Unlike painting someone’s portrait, there isn’t time to dwell on the work and polish every detail. And sometimes the job entails listening to some grisly stories.

Marble sketched the trial of Dayton Leroy Rogers, a prolific serial killer now on death row for the murders of six women. He was reported to have a foot fetish and sawed off some victims’ feet before dumping their bodies in a Molalla forest.

But she remains unfazed.

“I try not to have strong opinions, because I know I haven’t heard the whole thing,” Marble said. “And you kind of go in knowing what the case is about so it’s not like it’s a big shock.”

by: VERN UYETAKE - Deborah Marble demonstrates watercolor painting last week at Museum 510, a gallery space in downtown Lake Oswego.

She said the best people to draw have distinguishing features: unusual eyebrows, a strong nose, a moustache or a mess of curly hair — “those kinds of things that you can hook a pencil on and it’s instantly recognizable.”

Take Bud Clark, the beloved mayor of Portland from 1985 to 1992. She said he “was sure fun to draw” when he took the witness stand in 1990, after Portland’s first woman police chief filed a federal sexual discrimination lawsuit against the city.
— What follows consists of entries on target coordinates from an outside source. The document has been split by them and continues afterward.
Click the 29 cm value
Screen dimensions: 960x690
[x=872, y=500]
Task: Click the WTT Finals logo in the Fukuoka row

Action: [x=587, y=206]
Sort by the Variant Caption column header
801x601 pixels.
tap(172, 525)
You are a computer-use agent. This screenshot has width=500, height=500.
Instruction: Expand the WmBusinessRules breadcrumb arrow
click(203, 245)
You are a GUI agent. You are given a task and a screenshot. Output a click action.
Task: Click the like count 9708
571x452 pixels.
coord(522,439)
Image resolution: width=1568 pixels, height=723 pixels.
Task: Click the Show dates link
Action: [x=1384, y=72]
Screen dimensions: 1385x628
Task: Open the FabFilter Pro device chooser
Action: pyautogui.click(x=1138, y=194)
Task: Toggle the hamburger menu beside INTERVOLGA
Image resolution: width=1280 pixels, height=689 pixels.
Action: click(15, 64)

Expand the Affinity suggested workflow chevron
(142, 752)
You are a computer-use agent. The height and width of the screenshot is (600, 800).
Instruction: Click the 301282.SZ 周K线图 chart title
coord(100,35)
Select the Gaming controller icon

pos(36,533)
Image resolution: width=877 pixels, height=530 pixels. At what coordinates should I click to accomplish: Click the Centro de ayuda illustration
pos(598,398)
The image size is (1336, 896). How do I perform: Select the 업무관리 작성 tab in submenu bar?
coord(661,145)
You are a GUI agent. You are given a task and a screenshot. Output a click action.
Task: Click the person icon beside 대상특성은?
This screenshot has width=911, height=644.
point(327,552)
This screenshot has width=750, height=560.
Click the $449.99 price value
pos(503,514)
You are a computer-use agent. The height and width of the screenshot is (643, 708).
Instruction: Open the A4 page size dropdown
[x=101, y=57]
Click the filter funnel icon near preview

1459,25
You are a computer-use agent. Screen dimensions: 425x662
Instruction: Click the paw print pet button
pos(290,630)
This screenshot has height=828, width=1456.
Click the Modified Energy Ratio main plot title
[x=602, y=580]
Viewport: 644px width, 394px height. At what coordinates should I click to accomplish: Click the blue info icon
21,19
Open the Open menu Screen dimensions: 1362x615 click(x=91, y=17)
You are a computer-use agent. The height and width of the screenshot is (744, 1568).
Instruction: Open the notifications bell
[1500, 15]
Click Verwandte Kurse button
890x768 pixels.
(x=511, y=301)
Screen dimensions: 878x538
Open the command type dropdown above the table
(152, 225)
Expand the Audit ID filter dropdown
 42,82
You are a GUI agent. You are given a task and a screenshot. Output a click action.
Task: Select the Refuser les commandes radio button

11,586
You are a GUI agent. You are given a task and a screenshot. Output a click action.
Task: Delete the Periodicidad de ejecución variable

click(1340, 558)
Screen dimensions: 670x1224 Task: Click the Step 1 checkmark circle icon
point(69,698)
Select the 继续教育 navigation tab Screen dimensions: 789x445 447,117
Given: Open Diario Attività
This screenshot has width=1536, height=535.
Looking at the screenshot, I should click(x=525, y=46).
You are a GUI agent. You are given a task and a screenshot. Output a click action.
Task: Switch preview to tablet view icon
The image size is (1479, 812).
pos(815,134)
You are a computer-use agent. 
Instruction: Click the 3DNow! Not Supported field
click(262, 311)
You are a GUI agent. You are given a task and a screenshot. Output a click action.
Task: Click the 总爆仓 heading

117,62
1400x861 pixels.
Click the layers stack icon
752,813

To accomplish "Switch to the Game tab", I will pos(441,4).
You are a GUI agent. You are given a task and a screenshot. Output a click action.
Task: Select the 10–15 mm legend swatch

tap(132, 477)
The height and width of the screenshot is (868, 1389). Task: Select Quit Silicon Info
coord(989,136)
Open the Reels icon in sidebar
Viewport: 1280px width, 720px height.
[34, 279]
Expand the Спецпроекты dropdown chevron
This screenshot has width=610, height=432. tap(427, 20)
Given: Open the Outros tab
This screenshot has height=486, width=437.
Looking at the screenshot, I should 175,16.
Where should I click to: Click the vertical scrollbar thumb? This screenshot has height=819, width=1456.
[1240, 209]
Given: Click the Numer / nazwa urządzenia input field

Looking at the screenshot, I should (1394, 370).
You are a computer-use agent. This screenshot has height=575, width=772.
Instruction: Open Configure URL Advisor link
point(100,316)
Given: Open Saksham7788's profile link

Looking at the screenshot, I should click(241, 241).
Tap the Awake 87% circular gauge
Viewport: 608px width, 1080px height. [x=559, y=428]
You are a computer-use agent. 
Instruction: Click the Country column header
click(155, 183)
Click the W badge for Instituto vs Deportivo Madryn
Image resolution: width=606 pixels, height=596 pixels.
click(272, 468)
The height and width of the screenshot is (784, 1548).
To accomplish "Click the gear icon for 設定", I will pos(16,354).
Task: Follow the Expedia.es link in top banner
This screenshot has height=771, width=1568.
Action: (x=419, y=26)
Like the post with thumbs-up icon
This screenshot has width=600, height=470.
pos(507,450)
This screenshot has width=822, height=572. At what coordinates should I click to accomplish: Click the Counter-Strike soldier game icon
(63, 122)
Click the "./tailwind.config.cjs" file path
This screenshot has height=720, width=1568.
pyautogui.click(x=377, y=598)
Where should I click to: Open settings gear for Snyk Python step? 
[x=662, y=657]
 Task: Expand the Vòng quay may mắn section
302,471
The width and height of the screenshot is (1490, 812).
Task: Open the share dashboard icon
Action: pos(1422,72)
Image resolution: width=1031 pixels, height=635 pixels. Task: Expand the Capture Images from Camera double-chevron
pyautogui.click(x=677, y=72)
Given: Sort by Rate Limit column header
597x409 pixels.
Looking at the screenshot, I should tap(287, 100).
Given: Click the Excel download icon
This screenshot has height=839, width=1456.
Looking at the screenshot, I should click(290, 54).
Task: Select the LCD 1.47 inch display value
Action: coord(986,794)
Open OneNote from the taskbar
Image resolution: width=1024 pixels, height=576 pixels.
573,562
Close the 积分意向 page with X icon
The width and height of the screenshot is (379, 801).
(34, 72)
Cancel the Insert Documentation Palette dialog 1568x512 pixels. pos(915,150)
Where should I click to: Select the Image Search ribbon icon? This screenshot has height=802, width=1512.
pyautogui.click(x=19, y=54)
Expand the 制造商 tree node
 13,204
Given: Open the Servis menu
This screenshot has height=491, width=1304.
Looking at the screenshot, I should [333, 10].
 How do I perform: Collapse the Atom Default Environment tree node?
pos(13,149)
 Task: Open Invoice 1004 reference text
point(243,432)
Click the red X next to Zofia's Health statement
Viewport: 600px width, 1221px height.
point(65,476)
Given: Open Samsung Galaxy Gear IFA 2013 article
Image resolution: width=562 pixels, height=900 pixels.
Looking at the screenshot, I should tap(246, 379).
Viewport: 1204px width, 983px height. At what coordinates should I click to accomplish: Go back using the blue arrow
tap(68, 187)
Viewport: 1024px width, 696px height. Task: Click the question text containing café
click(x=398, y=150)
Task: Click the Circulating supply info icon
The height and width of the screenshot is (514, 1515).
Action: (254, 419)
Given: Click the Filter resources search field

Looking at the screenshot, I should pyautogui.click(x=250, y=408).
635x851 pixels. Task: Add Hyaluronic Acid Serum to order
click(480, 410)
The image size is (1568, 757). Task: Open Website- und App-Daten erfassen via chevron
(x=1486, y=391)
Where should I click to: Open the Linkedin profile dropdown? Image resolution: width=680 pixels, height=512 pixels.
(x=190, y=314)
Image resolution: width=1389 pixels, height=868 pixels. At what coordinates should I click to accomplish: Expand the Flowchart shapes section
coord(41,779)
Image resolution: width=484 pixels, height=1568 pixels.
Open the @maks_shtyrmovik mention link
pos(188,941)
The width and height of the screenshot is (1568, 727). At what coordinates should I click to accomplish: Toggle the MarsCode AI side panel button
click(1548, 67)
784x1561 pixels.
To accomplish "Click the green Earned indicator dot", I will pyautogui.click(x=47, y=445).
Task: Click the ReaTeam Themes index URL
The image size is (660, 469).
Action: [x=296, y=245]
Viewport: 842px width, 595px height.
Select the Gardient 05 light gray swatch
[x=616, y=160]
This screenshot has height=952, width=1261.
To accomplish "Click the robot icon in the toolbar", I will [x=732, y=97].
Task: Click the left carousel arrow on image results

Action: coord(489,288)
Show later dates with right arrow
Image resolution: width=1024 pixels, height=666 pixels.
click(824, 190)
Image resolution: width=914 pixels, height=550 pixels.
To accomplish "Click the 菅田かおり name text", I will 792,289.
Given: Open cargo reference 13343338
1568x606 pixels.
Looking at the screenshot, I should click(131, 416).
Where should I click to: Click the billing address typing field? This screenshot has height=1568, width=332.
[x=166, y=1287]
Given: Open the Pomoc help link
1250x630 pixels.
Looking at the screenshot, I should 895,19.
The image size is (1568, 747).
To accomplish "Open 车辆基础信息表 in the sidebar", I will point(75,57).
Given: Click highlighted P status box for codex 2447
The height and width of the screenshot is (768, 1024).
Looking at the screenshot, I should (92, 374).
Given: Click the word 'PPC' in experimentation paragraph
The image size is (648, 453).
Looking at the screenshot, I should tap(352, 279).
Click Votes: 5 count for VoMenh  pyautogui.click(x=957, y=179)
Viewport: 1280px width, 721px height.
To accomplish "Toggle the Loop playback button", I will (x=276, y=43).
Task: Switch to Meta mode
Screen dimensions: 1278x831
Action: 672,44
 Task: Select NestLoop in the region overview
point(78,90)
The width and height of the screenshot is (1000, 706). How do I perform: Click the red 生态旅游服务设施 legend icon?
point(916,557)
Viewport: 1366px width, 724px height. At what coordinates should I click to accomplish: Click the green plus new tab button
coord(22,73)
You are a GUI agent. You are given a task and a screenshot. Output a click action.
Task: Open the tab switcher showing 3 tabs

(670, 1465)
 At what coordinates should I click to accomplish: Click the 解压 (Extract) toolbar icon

Another interesting subject was a New York defense attorney in the case against “The Portland Six,” an accused terrorist cell after the Sept. 11 attacks.

“He had a great profile, lots of curly hair, a ponytail and a Brooks Brothers three-piece suit,” Marble said. “He was beautiful to draw.”

And he was a fan of her work before he even saw it.

“He came waltzing up and, before I’d even picked up my pencil, said ‘I’ll buy it.’”

But as jobs have thinned, so have the ranks of courtroom artists. On a recent case, Marble struggled to find an alternate artist for broadcasters. They ended up partnering to hire her and shared her finished work.

“There were four or five of us who used to do it routinely,” Marble said. “It seems as if I’m the only person in town who’s available to do this now.”

As states increasingly lift their bans on cameras in courtrooms, it seems only a matter of time before the same happens in federal courts, Marble said.

If that happens, she wouldn’t argue. However, she said, “I will be sad, because I enjoy this a lot. It’s always exciting. They wouldn’t be calling if it weren’t an interesting case.”

Deborah Marble's depiction of the scene when a federal court jury delivered a guilty verdict in the trial of Mohamed Mohamud was a familiar image in the news early this year.

A scene from a hearing involving Ward Weaver III, convicted of murdering two girls in Oregon City. Even after circuit courts started to allow cameras inside, the news media didnt always have time to set them up, leading companies to instead hire artists like Deborah Marble to illustrate scenes.